Readers put it in the same breath as House of Leaves, Dark Matter (Michelle Paver), and Bird Box when recommending genuinely terrifying fiction. The Reddit surrealist/weird fiction crowd also claims it, alongside Lovecraft's The Dream Quest of Unknown Kadath.
It's also a good pick for readers burned out on trauma-heavy horror with female protagonists. The divorce in Kara's backstory is there but never weaponized against her. She's capable, funny, and not a damsel. That's rarer than it should be.
No translation issues — this is a contemporary American novel, and the prose reads cleanly in audiobook format as well.
There are no significant content warnings beyond standard horror imagery.
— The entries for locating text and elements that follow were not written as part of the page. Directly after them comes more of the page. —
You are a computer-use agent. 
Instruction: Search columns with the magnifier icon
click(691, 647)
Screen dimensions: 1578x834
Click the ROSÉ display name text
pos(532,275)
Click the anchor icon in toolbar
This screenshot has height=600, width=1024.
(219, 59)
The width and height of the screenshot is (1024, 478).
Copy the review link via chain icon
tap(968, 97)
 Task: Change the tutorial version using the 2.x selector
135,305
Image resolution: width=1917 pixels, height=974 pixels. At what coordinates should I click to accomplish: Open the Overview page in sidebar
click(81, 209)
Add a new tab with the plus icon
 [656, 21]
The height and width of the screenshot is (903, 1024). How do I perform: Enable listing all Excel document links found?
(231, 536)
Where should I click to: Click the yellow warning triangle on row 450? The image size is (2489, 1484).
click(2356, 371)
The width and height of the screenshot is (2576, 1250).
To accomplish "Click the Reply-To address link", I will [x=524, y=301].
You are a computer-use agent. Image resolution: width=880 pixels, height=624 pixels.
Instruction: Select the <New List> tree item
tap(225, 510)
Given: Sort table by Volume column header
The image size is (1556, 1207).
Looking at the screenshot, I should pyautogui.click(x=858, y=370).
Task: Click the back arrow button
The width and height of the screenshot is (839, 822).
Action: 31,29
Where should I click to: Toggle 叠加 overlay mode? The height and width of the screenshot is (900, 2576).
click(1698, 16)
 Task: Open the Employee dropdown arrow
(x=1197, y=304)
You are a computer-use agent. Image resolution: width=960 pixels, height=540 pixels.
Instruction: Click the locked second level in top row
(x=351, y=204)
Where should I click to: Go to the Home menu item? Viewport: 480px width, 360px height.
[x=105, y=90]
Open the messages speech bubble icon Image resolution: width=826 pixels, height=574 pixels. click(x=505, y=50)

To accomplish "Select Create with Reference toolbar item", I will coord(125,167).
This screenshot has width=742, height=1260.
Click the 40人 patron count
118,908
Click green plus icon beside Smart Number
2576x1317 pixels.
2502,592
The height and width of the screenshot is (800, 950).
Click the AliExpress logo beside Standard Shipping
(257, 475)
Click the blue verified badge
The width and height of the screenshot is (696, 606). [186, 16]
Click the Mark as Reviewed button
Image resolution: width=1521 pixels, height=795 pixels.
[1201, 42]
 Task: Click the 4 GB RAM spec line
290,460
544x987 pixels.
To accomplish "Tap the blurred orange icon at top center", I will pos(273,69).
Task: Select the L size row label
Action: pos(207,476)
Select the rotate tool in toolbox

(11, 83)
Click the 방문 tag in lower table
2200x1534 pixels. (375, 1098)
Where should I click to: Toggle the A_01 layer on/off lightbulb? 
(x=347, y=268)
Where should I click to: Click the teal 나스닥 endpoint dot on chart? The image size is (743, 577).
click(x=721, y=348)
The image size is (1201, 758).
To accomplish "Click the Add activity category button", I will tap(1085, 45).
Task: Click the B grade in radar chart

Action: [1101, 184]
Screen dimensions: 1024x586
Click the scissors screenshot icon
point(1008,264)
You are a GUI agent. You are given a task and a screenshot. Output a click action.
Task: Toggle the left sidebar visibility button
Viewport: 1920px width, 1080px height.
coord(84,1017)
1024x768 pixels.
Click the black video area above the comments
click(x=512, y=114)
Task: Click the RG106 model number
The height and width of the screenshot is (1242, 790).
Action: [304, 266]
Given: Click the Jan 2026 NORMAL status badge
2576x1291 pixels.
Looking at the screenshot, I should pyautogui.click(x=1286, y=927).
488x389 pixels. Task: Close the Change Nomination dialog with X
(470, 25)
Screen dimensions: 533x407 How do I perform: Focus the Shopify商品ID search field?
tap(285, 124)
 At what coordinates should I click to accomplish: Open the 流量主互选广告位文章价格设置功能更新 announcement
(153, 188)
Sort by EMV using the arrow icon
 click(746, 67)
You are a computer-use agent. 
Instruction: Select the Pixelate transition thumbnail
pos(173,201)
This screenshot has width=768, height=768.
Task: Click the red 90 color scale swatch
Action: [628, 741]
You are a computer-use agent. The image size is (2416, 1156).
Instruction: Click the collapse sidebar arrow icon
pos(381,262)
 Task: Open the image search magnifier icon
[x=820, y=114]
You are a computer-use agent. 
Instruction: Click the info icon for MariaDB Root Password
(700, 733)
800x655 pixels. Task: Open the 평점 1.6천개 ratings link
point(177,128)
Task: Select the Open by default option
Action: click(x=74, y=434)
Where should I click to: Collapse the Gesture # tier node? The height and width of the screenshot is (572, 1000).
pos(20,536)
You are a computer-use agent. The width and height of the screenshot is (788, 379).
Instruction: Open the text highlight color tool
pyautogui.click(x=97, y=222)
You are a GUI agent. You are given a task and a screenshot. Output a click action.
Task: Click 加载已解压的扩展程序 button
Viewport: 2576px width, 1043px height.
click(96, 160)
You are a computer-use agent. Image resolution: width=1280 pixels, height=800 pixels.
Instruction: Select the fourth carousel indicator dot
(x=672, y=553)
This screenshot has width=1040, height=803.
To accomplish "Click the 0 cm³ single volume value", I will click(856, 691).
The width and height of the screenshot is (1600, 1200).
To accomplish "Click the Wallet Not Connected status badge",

The book leans atmospheric and psychological rather than gory, so it's accessible to readers who want genuinely creepy without excessive bleakness.
If you're new to T. Kingfisher, The Hollow Places and The Twisted Ones are the two most commonly recommended entry points into her horror work. The Hollow Places is probably the better starting place if you want something with more momentum; The Twisted Ones goes deeper into folklore territory. Once you're hooked, her fantasy work (Nettle and Bone, Swordheart) operates in a completely different register — lighter, funnier — but the same instinct for grounded protagonists carries through everything she writes.